E. Quality improvement opportunities

As the capital’s university health centre, Black Lion Hospital is rapidly developing subspecialty services in order to adequately serve over 250,000 patients yearly. The opportunities for quality improvement are myriad: protocols are yet to be defined in areas ranging from infection prevention to expedition of referrals. For enthusiastic residents, simple projects, in collaboration with local physicians, can often be completed rapidly, with concrete and sustainable results. For example, we established a set of standardized post-operative orders for the new kidney transplant program, freeing time for the nephrologist, and facilitating the training of new transplant nurses.

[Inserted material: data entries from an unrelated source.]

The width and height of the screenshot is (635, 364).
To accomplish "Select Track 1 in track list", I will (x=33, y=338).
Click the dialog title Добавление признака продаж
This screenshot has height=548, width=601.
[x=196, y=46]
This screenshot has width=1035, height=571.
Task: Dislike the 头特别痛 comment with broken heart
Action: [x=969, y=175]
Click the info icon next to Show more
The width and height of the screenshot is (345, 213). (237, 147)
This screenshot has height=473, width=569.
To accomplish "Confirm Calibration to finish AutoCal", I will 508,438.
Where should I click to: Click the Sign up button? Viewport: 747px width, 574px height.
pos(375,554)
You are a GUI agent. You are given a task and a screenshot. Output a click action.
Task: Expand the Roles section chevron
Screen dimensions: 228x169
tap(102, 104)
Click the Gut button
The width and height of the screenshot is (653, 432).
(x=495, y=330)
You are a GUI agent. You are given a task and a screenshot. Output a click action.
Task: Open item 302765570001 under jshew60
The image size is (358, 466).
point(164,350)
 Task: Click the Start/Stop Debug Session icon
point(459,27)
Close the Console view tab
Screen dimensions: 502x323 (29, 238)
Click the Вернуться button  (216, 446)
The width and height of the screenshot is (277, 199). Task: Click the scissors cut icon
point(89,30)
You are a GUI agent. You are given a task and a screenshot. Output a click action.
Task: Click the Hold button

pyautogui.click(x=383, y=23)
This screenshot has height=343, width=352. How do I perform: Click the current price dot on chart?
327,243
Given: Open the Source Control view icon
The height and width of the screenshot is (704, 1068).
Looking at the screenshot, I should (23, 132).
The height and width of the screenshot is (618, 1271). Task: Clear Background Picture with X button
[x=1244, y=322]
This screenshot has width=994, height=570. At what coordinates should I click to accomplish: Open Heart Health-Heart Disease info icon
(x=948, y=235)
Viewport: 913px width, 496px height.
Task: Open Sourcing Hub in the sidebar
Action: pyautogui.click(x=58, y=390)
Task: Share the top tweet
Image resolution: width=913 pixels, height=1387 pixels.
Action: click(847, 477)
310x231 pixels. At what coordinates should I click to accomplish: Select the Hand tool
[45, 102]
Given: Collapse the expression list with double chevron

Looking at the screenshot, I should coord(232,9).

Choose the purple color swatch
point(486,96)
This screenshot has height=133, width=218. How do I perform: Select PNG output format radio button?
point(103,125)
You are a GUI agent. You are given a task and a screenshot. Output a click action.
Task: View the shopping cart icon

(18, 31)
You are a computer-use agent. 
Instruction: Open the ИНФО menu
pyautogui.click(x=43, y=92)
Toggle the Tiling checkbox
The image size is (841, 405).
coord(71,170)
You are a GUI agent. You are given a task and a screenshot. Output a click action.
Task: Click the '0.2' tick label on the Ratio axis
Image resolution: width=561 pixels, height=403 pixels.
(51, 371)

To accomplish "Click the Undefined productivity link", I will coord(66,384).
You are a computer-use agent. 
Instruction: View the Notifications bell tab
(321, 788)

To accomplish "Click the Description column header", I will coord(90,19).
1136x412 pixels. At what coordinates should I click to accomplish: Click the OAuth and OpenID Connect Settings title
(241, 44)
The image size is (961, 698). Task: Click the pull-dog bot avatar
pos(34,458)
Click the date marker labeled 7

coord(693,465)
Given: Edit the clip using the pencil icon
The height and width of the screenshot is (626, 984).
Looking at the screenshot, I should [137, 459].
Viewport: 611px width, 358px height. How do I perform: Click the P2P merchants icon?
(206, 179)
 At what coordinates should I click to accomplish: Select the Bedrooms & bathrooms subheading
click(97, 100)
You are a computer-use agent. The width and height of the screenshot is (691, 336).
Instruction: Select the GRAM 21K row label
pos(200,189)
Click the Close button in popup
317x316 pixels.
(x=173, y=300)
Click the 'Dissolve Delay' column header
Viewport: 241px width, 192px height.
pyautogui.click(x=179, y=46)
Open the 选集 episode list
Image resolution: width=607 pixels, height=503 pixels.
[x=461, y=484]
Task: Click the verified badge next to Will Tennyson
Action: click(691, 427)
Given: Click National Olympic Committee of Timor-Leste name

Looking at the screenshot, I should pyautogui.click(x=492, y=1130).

F. Opportunity to work in global health / equity

With globalization, equity of health care should be possible beyond international borders. Contributing to this through the exchange of knowledge with the Addis Ababa team was empowering and satisfying. In addition, we were able to meet with like-minded physicians from around the world, in Addis on different projects. Hopefully these new relationships will translate into improved care both locally and worldwide.

3) How did this experience impact you personally and professionally, and what will you take away from this experience?

We are now firm believers in supporting developing countries by building capacity from within the local environment. The goal of TAAAC is for subspecialty training programs in Addis to be self-sufficient, while spreading healthcare capacity throughout a country with 90 million people. The progress made in the several subspecialties was palpable.

Teaching and working in an environment with scarce resources was difficult but satisfying, and helpful for our development as trainees. We were forced to fall back on “basic principles” – if flow cytometry was not available, we had to rely on the history, physical examination, and blood/marrow morphology. Being forced to rely on clinical reasoning was challenging but fun, and teaching the nuances of clinical judgment, beyond the basic textbook facts, was even more enjoyable. For these reasons, we hope to be involved in such opportunities in the future.